Friday, September 25, 2015

For Shame Scott Pelley, For Shame Erik Kirschbaum, For Shame New York Times

We have a warped sensibility when it comes to news reporting and commentary and I am not talking about some right wing or leftist news organization. I am referring to CBS News with Scott Pelley and the Op-Ed page of The New York Times as exemplified by an article submitted by Erik Kirschbaum.

On Thursday Pelley went ga-ga over Pope Francis. He devoted nearly half his broadcast to the pontiff's day in Washington, DC, and arrival in New York City. Now, I, too, am captivated by the prelate's visit. You don't have to be Catholic to appreciate the extraordinary humanity exuded by Francis and the courage he displayed in standing before many congressmen and senators who, even if they are Catholic, clearly do not agree with his positions on climate change, aid to the indigent, the need for diplomacy rather than confrontation, the end to the death penalty and acceptance of immigrants.

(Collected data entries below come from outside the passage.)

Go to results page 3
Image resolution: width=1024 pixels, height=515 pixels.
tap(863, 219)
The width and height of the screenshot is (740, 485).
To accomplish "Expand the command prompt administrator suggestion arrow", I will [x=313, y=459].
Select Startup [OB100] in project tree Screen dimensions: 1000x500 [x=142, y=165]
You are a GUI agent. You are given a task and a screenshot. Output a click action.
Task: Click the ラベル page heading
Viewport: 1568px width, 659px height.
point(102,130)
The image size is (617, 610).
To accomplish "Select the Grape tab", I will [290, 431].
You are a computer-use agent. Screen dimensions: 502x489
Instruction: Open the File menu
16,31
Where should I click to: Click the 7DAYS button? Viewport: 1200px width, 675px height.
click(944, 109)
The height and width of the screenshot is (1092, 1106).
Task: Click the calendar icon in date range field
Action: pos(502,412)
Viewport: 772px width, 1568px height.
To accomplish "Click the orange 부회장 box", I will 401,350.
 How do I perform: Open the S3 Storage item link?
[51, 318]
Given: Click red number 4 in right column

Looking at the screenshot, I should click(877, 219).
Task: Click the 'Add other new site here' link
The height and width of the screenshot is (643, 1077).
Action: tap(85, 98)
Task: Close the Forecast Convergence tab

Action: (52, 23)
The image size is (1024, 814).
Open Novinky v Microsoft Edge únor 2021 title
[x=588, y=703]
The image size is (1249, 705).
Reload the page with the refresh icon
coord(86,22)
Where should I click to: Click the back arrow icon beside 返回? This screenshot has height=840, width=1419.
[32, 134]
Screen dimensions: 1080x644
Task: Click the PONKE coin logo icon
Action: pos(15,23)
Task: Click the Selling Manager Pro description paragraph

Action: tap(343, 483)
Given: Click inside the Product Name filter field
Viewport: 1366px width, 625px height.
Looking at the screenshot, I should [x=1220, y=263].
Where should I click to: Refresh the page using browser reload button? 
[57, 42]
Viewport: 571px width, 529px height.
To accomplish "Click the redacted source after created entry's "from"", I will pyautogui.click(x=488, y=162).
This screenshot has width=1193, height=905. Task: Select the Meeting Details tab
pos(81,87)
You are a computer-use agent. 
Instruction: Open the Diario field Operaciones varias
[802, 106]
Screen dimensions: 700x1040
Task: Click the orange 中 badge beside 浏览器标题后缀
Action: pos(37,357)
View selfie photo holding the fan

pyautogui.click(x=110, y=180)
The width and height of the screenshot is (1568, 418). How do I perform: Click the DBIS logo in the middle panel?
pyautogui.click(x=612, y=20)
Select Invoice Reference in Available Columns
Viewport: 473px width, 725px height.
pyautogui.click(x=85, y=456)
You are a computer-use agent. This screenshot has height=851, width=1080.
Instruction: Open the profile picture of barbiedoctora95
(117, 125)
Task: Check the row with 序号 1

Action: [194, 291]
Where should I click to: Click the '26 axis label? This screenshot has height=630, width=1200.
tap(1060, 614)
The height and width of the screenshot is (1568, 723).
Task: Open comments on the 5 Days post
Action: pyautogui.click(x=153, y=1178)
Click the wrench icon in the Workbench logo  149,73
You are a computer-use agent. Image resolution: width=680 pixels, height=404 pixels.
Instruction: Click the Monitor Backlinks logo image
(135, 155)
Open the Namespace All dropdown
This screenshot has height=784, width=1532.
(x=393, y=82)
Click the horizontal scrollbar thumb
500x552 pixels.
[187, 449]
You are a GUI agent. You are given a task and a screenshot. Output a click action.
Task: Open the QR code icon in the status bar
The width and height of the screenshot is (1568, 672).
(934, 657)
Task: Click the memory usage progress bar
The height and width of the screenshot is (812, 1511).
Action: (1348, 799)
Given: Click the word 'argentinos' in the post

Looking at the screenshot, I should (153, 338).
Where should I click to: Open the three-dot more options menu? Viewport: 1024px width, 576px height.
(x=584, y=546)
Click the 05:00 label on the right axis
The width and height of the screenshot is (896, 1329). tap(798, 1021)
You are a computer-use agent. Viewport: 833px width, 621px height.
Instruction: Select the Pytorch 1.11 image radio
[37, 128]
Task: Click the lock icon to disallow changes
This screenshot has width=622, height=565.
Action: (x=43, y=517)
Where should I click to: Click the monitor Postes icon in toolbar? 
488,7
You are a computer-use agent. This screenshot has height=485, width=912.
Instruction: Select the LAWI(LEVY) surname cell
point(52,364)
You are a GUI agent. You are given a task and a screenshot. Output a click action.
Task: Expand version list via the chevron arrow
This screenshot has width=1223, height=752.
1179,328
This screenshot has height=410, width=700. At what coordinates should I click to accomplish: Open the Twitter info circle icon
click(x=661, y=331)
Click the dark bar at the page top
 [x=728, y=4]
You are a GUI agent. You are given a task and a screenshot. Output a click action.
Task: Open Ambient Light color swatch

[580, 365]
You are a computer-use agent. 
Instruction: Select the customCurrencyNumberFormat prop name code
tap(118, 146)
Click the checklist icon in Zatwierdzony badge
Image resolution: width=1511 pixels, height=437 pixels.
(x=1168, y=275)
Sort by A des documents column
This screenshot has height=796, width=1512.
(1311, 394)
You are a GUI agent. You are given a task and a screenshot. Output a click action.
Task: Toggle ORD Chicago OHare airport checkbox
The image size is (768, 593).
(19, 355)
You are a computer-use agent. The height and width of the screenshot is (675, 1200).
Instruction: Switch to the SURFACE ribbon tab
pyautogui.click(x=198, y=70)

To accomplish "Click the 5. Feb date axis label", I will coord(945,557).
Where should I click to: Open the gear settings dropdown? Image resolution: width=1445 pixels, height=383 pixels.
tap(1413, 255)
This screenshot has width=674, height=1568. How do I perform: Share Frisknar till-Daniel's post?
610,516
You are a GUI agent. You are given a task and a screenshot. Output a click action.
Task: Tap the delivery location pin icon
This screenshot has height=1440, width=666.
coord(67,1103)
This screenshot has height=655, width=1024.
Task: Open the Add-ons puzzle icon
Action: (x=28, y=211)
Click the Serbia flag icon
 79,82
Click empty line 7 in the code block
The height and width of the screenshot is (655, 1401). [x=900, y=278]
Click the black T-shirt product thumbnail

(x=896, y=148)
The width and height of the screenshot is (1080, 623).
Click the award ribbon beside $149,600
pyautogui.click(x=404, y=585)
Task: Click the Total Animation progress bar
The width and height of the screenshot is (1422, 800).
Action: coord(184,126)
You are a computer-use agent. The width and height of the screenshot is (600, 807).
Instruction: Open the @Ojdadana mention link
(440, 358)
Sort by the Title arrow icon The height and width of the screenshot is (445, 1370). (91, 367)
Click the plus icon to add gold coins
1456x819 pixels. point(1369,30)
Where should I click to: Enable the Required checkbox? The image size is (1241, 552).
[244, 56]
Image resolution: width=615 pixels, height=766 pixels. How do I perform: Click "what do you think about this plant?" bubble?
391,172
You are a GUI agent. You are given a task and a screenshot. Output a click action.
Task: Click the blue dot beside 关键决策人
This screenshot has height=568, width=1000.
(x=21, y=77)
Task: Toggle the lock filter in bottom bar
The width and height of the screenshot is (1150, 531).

Pelley was obviously enthused by the papal visit, seemingly recognizing his newscast was tilted toward the bishop of Rome. He noted there were some other major stories to report and cut away from the pageantry to update viewers on two vehicle accidents that killed four people in Seattle and two in Houston. But the deaths of more than 700 Muslims in a human stampede outside Mecca in Saudi Arabia? Not a single word! Not a single word on a tragedy that also injured more than 700! Are the lives of six dead in America more important than 700 who died in minutes as they innocently tried to fulfill one of the sacred rituals of their faith?

I kept waiting for Pelley to mention the tragedy. Nothing. Not a word. For shame. For shame.

Earlier in the day I got around to reading an Op-Ed piece from Wednesday's Times. Erik  Kirschbaum noted that Americans of German descent comprise the largest national ethnic group in the country yet they rarely pronounce their heritage. He explained that reticence in historical terms, spending nine paragraphs describing how the fear of being challenged for dual loyalty during the first world war led many German-Americans to change their names or otherwise deny or subsume their teutonic background.

As for the impact of Nazi Germany and the Bund movement that was sympathetic to Hitler as possible causes of German-American antipathy to their fatherland Kirschbaum provided a mere six lines of mention. Are you kidding?

Okay, I can excuse Kirschbaum as he was trying to advance an argument. But I wonder how The Times could ignore the obvious downplay of one of the most traumatic periods in recorded civilization when a heretofore culture considered to be educated and civilized turned barbaric and inhumane. How could The Times run such an obviously incomplete commentary? For shame. For shame.